The government is likely to approve a program that would allow Haifa Chemicals to store ammonia off the coast of Haifa in dedicated ships. The ships would replace the aging storage facilities that the High Court has ordered to be dismantled. The plan was discussed at a recent meeting involving representatives of various government ministries, including the Environment, Finance and Economy Ministries.
The final order for closure of the facilities in Haifa Port was issued months ago, but the government has sought to postpone the closure until a suitable replacement could be found. According to the government, the ammonia stored in the facilities is essential in the production of many industrial and consumer items, such as fertilizers, cement, paper, medicines, food products and much more. Many of those industrial concerns are located in the Haifa area, and transporting the ammonia from elsewhere would be impractical, according to officials.

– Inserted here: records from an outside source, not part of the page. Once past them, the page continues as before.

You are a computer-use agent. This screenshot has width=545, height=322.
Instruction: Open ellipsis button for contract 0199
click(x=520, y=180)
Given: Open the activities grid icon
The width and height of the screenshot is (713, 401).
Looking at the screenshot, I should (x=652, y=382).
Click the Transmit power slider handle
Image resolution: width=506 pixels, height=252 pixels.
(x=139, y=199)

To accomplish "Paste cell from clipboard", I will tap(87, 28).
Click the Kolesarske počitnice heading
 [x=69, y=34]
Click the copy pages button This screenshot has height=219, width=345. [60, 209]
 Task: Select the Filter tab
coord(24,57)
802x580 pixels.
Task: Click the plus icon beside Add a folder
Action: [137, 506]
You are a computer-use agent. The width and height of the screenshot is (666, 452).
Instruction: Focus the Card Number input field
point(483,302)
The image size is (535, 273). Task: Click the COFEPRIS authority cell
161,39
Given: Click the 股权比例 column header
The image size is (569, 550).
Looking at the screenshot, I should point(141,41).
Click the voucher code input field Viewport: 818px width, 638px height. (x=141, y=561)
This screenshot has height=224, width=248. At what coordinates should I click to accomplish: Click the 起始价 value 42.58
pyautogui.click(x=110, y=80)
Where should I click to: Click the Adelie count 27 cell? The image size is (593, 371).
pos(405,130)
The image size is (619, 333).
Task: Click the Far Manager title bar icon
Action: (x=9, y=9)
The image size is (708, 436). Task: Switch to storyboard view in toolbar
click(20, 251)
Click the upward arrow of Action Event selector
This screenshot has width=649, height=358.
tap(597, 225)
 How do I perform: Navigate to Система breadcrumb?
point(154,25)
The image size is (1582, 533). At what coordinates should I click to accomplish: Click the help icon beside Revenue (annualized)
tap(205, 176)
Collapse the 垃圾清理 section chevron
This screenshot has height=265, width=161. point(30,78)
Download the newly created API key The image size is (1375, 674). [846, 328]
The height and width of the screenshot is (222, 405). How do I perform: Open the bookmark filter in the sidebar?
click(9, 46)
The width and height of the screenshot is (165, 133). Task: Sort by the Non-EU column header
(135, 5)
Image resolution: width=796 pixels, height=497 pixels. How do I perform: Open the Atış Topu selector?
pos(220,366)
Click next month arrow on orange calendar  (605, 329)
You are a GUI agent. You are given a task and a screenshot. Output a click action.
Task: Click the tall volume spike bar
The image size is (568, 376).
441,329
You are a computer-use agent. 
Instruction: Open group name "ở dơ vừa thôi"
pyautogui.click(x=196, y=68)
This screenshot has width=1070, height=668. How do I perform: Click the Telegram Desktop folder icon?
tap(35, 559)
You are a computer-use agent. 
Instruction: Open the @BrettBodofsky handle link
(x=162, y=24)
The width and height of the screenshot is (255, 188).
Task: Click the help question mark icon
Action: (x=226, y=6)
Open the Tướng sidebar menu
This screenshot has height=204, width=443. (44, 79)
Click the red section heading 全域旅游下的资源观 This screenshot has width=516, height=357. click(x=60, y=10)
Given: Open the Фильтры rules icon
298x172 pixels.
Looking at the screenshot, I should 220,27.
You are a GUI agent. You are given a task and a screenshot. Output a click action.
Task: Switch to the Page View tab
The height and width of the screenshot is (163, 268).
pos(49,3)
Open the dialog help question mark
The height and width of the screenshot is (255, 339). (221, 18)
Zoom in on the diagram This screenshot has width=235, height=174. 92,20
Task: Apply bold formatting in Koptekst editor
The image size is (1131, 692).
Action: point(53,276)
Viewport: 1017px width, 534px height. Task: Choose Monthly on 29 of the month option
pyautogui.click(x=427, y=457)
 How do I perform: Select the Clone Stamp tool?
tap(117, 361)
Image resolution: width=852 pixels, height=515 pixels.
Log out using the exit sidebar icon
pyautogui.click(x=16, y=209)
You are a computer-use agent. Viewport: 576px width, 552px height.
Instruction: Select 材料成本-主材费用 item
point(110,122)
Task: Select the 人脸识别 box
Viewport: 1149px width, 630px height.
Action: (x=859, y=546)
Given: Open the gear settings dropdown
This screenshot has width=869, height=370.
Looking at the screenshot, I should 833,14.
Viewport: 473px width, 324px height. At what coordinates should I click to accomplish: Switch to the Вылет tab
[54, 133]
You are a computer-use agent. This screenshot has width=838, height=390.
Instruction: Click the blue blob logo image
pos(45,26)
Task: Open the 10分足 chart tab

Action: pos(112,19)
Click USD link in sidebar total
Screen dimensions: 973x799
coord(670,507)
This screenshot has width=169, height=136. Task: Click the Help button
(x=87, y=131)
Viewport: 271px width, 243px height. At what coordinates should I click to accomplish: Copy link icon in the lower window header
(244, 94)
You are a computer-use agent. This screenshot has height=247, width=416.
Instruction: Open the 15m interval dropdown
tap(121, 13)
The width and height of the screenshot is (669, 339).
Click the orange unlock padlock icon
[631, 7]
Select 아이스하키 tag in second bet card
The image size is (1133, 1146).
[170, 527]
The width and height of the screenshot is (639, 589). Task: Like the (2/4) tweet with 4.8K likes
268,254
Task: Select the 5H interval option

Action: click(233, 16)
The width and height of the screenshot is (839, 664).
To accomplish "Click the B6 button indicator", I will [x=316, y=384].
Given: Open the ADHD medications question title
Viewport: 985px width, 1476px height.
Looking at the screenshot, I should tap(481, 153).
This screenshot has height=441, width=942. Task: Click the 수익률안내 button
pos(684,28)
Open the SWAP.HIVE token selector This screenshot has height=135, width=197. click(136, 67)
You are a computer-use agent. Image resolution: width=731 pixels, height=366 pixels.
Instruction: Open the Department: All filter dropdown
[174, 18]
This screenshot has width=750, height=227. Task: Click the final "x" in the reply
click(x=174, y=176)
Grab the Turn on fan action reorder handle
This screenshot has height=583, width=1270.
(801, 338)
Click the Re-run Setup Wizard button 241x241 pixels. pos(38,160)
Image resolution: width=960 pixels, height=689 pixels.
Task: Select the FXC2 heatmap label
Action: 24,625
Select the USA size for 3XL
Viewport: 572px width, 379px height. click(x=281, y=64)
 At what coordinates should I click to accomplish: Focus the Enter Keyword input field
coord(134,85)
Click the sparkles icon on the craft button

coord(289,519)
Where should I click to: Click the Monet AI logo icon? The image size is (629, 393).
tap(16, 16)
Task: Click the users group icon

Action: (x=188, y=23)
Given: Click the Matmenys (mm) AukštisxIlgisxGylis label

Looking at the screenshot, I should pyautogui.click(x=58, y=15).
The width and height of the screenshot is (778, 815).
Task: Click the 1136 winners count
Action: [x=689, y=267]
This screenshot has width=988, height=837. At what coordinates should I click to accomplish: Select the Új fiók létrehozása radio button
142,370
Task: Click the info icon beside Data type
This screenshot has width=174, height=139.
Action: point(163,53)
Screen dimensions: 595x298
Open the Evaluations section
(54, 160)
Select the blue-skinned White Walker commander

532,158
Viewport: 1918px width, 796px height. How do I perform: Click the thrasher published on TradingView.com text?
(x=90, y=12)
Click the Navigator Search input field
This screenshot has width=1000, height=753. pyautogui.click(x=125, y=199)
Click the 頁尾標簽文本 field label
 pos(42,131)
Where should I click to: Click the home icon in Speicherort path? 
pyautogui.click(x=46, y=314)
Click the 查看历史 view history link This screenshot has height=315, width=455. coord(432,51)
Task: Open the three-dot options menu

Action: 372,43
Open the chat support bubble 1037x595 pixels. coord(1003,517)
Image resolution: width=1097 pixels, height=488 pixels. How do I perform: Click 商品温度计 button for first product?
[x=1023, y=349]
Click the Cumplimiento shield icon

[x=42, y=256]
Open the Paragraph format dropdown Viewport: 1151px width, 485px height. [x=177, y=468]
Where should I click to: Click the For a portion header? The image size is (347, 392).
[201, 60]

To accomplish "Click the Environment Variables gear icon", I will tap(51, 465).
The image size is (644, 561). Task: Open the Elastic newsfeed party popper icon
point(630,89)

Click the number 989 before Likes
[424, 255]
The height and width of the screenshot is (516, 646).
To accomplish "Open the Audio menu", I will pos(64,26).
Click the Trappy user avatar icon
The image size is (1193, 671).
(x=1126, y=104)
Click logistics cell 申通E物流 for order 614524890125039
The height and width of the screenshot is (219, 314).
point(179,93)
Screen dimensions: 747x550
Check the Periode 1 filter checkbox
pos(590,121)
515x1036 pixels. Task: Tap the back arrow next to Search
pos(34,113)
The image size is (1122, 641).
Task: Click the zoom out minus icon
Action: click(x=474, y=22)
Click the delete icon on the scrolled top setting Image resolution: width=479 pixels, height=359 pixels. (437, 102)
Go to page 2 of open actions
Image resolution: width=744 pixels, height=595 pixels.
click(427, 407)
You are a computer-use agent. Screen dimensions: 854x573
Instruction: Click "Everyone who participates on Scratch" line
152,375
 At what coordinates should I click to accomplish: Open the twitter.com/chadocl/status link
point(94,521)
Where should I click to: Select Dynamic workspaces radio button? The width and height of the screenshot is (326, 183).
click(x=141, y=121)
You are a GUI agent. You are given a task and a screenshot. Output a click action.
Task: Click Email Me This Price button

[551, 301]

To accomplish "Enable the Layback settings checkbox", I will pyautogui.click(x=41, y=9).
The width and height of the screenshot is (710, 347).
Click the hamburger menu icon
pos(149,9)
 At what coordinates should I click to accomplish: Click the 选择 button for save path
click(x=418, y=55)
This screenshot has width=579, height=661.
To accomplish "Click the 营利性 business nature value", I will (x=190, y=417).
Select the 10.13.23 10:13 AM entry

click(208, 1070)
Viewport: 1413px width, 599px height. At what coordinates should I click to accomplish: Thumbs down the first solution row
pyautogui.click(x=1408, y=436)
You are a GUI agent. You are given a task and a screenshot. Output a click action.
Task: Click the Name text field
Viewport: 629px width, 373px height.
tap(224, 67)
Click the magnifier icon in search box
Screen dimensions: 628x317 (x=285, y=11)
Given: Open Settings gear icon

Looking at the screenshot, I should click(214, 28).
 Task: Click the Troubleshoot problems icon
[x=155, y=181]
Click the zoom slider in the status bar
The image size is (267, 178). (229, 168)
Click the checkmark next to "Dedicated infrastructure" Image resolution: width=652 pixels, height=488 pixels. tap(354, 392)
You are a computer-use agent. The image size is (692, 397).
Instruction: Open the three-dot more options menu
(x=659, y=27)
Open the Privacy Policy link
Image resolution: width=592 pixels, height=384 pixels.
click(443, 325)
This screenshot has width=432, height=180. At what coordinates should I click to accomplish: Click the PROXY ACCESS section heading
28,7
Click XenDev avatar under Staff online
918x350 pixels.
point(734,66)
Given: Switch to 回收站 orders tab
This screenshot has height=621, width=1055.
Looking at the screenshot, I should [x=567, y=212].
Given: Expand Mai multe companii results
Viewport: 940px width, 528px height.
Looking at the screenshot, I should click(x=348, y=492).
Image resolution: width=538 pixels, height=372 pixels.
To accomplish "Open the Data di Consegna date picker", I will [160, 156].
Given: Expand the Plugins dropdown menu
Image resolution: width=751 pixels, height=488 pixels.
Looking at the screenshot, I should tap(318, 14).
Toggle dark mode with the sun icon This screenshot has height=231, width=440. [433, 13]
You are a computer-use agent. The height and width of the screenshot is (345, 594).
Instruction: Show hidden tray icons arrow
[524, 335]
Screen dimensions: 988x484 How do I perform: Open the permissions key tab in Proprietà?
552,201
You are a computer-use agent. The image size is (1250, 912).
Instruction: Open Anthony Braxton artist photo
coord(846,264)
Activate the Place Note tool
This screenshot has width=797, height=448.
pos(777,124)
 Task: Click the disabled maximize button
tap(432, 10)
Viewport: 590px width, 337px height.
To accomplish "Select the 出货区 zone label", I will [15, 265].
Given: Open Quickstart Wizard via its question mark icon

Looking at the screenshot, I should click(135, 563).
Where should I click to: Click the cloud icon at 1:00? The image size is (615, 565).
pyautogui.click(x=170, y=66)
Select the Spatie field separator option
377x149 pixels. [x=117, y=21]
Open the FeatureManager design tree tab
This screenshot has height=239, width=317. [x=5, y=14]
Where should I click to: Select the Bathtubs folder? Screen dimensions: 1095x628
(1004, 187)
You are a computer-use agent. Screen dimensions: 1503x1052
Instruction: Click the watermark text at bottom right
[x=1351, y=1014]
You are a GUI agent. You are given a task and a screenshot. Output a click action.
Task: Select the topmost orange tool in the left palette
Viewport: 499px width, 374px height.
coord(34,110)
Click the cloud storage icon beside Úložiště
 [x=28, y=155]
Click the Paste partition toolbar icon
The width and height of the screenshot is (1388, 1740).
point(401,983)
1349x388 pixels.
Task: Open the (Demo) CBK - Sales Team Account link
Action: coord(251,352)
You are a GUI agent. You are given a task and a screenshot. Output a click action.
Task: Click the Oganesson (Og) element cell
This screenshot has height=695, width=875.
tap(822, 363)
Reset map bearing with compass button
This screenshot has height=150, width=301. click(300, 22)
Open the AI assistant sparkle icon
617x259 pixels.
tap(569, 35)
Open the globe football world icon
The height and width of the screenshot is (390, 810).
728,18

Several plans have been considered but rejected. In 2013 the Environment Ministry approved a plan to move it to a less-populated area of the Negev, because of fears that a leak or other incident could endanger the health and lives of the 800,000 residents of the region. The matter has been a cause célebré for environmental groups for decades, who have organized many petitions, protests and marches over the years to move the facility. However, no action has been taken on building that replacement facility yet. At the meeting, officials said that they would soon approve this plan.
The Finance Ministry said that the plan to store ammonia in ships was more practical – and cheaper – than other plans that have been bruited about. “Besides the fact that this alternative requires no state funding at all, it will allow for competition between different suppliers of ammonia, who will be able to take advantage of the plan. In addition, it will reduce the need to transport ammonia on the country’s roads,” the Ministry said.